Segment Open
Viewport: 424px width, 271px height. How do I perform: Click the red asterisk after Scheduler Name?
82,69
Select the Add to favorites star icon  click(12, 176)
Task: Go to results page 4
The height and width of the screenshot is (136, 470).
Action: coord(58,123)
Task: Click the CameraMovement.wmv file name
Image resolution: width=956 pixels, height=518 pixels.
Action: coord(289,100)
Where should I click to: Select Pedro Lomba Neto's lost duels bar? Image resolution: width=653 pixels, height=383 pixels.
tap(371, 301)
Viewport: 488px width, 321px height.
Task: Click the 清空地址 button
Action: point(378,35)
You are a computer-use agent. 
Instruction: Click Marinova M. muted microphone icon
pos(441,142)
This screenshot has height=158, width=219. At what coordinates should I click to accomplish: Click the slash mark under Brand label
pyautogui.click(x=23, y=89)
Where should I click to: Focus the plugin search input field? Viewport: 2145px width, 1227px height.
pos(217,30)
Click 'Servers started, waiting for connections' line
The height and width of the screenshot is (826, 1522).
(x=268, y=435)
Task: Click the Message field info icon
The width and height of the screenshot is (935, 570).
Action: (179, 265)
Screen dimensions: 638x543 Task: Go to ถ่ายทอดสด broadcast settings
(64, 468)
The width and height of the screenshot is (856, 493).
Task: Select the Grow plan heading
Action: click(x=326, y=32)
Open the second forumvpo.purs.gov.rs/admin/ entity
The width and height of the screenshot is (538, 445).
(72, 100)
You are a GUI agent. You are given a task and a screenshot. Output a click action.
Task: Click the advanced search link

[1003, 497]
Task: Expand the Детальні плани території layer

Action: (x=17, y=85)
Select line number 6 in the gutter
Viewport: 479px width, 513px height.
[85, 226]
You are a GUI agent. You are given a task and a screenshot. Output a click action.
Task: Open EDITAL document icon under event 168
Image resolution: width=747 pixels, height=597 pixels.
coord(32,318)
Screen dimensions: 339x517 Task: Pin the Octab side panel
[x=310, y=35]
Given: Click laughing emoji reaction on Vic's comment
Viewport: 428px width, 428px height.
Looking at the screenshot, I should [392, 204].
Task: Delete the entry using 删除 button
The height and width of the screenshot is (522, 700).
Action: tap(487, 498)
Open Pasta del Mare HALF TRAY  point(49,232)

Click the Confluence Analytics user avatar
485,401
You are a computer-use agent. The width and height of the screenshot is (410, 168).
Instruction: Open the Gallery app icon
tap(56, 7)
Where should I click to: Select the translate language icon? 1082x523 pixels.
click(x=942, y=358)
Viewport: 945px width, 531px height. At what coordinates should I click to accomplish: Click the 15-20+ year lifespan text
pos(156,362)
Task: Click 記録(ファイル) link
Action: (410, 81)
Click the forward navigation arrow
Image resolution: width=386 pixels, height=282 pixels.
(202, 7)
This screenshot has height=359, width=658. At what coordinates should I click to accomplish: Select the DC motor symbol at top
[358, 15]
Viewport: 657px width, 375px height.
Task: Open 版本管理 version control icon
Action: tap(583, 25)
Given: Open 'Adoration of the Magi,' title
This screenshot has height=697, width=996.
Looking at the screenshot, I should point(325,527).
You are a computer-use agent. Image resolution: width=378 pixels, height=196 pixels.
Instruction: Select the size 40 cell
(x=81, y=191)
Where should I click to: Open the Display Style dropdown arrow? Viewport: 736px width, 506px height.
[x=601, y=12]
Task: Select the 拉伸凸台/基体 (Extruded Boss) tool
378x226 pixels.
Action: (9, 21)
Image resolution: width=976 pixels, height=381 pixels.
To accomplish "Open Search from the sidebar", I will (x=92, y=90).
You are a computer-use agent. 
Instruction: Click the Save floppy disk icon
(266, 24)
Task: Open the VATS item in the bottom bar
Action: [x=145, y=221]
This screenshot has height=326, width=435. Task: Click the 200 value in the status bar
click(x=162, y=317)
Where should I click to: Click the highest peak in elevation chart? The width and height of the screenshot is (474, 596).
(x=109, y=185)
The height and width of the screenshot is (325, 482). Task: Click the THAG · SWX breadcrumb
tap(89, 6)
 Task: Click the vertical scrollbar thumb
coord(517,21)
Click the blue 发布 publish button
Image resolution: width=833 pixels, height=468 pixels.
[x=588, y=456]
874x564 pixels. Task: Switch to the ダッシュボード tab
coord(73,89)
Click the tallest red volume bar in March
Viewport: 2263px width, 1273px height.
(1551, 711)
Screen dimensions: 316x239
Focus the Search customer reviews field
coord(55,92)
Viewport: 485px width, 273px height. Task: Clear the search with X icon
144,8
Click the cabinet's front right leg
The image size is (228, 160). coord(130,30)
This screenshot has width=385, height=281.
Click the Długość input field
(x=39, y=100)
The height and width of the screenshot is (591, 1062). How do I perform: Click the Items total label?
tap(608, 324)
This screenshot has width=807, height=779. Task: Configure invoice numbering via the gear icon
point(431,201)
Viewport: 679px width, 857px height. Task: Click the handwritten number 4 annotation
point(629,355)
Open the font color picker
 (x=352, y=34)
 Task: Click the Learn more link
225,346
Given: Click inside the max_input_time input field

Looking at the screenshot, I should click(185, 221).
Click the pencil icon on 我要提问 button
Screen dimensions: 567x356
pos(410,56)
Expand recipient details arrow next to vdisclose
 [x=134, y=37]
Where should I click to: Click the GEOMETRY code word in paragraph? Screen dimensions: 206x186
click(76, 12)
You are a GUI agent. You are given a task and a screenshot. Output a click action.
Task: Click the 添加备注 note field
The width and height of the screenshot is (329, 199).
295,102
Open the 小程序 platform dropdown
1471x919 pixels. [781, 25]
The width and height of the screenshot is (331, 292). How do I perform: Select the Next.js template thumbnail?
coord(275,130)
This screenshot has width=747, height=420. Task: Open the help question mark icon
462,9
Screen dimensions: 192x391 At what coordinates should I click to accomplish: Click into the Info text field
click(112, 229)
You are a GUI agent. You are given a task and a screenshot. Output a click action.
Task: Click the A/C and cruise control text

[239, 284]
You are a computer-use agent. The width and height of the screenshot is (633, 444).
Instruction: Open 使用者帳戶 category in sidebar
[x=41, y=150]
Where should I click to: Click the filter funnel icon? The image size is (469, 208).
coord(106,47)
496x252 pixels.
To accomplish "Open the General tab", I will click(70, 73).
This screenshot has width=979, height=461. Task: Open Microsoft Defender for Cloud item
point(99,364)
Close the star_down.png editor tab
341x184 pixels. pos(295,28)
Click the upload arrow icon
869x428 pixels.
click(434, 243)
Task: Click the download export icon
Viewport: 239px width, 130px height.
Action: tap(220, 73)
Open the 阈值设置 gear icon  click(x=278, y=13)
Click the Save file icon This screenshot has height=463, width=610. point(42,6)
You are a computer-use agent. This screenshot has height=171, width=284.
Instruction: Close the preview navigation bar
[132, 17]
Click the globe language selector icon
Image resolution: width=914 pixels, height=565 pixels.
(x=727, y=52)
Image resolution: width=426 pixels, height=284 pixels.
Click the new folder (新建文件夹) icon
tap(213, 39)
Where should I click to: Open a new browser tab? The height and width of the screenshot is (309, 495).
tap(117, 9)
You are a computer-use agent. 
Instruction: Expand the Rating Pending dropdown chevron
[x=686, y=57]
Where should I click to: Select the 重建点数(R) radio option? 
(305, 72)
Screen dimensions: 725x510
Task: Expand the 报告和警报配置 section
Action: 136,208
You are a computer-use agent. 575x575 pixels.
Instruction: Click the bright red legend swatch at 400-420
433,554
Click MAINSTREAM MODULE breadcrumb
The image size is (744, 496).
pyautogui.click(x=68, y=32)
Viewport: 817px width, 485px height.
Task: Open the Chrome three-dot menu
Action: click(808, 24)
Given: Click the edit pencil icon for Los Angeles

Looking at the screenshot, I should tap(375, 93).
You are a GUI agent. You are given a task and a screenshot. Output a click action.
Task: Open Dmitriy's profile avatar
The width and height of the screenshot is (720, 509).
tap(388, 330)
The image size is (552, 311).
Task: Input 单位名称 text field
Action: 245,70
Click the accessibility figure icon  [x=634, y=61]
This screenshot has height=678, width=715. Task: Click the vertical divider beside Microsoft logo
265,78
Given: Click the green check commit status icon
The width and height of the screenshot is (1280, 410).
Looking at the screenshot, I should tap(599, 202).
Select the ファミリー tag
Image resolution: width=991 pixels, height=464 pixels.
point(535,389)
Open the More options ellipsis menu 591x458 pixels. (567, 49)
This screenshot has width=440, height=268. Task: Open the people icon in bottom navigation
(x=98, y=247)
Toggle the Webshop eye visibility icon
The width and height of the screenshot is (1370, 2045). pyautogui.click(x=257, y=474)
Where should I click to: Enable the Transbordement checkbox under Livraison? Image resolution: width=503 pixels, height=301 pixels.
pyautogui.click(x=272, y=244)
Segment Closed
[ABOUT THIS TASK]: Using the entries above, give again exactly the lines from the line holding "The height and width of the screenshot is (522, 700)." through the line holding "is (410, 168).". Include both end lines and nothing else.

[ANSWER SPACE]:
The height and width of the screenshot is (522, 700).
Action: tap(487, 498)
Open Pasta del Mare HALF TRAY  point(49,232)

Click the Confluence Analytics user avatar
485,401
You are a computer-use agent. The width and height of the screenshot is (410, 168).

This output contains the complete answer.